Business Implementation
Decision Environment
After you finalize a model, DataRobot makes it easy to deploy it into your desired decision environment. Decision environments are the methods by which predictions will ultimately be used for decision-making.
Decision Maturity
Automation | Augmentation | Blend
Individual components of this process may be automatable. For example, perhaps students that are unlikely to pass at least two courses are automatically referred to the academic support office so that academic coaches can proactively check in. More commonly, though, this kind of model is a decision-support tool for academic advisors and teaching staff.
Model Deployment
Because the end consumers are student-facing staff, they should find predictions and visualizations understandable and consumable. This could mean Power BI, Tableau, or an internal database maintained by the university are used for providing model results to the staff.
Scores should be updated as frequently as the underlying features. If it is possible to include grades, attendance, staff notes, or other relevant features that are collected throughout the term, then the scoring could be done on a daily or weekly basis to provide the most useful information.
Decision Stakeholders
- Decision Executors: Student support staff (coaches, academic advisors, tutors, TAs) are the most direct consumers and will use the predictions on a daily or weekly basis.
- Decision Managers: The Academic Affairs Office (or equivalent) is ultimately responsible for making sure that students have what they need to be successful.
- Decision Authors: Data scientists, analysts, and statistical modeling practitioners are all well-positioned to build the models in DataRobot.
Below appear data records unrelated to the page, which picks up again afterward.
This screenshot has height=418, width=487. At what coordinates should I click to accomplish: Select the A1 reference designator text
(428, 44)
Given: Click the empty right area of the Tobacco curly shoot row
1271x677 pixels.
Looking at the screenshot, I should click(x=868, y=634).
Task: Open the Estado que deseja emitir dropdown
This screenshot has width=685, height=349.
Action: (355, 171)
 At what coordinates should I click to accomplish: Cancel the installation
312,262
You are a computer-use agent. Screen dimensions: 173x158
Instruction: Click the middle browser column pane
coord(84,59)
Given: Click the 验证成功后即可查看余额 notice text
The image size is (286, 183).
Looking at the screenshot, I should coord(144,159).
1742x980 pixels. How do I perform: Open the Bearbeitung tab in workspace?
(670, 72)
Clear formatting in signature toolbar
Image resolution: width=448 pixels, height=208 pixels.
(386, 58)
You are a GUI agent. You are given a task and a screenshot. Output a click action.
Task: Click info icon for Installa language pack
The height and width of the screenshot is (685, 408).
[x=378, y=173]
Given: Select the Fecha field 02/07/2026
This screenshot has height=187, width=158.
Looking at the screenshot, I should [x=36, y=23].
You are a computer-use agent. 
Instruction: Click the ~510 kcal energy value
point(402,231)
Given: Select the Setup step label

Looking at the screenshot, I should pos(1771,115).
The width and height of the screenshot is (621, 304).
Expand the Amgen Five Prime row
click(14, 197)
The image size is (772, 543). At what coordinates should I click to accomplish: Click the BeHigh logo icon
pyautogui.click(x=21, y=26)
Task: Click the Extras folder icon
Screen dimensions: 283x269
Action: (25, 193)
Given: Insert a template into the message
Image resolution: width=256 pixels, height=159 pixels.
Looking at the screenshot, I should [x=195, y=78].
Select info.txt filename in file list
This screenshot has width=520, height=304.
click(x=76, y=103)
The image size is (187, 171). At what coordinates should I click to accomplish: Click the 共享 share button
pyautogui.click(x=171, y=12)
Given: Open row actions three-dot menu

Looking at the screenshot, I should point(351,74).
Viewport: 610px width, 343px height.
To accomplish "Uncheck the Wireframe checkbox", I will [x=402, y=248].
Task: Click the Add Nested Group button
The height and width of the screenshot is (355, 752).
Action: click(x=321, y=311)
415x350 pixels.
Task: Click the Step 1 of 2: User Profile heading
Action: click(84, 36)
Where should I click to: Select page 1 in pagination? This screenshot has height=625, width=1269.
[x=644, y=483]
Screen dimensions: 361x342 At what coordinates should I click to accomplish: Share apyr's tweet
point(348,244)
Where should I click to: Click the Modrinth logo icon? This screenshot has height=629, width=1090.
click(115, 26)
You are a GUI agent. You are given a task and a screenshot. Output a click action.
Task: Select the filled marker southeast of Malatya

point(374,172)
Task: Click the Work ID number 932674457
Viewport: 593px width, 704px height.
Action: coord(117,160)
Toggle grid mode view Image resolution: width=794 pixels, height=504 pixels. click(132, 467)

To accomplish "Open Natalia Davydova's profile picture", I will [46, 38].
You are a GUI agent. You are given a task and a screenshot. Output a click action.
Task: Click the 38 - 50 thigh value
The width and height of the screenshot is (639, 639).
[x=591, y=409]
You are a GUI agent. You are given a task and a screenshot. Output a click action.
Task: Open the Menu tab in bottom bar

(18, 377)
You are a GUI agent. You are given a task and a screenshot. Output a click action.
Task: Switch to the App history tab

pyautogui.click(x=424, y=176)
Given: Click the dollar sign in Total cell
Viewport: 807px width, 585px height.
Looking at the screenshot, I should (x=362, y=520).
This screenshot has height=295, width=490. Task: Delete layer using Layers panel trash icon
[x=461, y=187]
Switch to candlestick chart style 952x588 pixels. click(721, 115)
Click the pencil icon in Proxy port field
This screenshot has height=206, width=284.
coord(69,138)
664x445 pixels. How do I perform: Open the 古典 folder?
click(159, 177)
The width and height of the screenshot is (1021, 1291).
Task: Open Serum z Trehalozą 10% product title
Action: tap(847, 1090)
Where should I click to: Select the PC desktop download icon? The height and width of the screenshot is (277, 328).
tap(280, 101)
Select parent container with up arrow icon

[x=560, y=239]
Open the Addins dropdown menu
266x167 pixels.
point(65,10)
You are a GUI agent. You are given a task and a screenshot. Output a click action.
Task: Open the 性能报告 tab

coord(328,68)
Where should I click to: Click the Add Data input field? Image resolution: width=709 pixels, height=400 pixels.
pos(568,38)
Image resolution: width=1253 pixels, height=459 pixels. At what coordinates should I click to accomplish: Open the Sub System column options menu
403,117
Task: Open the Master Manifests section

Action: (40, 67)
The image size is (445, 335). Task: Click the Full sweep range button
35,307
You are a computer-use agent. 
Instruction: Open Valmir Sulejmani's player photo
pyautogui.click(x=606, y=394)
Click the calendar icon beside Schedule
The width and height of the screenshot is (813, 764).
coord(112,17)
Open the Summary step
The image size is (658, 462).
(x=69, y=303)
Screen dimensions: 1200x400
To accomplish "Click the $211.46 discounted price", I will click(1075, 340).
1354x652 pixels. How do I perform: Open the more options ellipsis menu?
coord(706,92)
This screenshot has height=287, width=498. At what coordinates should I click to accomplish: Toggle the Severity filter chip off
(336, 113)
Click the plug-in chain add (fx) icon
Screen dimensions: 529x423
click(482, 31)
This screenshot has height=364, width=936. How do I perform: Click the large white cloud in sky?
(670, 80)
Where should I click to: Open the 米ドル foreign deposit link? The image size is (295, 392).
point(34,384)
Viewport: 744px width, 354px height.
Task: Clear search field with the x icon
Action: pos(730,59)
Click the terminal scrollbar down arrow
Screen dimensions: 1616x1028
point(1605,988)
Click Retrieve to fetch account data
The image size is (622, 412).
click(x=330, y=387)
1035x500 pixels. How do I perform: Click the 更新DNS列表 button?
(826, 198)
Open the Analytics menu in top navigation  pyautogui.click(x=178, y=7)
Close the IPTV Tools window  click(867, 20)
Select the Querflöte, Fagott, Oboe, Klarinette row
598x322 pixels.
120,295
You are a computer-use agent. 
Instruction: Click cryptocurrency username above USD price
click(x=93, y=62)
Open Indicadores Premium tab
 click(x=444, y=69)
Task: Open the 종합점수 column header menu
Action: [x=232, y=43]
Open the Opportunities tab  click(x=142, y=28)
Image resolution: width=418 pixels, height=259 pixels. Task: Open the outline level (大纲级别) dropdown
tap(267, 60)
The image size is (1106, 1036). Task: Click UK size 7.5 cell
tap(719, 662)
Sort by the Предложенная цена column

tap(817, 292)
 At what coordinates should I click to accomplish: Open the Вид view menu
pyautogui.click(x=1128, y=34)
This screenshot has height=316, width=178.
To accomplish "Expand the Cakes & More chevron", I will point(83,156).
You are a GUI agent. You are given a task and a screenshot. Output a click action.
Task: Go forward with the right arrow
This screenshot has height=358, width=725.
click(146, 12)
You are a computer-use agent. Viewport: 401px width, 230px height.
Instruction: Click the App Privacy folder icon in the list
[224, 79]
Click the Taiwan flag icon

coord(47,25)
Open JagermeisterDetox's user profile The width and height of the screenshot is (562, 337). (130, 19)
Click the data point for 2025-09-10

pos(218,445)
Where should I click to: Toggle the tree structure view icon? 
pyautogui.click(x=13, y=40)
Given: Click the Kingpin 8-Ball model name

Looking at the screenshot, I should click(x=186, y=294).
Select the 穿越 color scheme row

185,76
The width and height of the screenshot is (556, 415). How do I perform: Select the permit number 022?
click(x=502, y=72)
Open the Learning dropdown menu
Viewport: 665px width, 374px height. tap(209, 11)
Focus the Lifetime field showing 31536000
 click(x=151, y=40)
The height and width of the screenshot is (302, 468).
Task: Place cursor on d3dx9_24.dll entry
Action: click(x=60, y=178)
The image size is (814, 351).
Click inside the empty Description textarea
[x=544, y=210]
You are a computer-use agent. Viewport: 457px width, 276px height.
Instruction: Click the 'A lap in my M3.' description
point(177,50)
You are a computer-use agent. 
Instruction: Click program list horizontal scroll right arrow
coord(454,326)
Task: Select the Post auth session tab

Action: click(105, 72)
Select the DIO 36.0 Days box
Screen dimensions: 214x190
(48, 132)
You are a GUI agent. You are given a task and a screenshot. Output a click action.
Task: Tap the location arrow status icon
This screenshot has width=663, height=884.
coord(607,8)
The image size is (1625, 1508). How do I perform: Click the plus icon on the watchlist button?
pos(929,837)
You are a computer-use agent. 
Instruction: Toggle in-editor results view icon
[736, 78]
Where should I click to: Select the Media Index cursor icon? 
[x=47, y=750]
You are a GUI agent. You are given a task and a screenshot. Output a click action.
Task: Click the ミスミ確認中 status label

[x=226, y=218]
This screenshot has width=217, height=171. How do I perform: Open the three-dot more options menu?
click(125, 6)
IT Support or vendors can be brought in if there are specific deployment needs (e.g., Tableau integration).
Decision Process
- Identify students that would benefit from tutoring, coaching or other academic support before midterm projects and grades are determined
- Guide faculty and teaching assistants with insights about the drivers of success for their specific courses (e.g., attendance, previous lab experience, completing a certain prerequisite class)
Model Monitoring
Models should be retrained when data drift tracking shows significant deviations between the scoring and training data. If student enrollment changes dramatically (for instance, a shift towards online learning and more students living at home rather than on-campus), then the models should be reevaluated for accuracy.
Trusted AI
Universities should think carefully about what actions can and should be taken in response to these predictions. This use case is positioned around proactively offering students additional support given their academic load. In that context, we might be willing to use demographic features (ethnicity, scholarship recipient status) to provide additional support to historically underserved groups.
Theoretically, the model could also be used as a “What If?” scenario planning tool to help set students up for success within a given semester. In which case, incorporating information about gender, race, first-generation college status, or scholarship status could systematically steer those students away from challenging classes or ambitious course loads. If this is the case, those features should be excluded from the model. More broadly, it is essential that student-facing staff using the models understand the limitations and appropriate uses of the models with which they interact.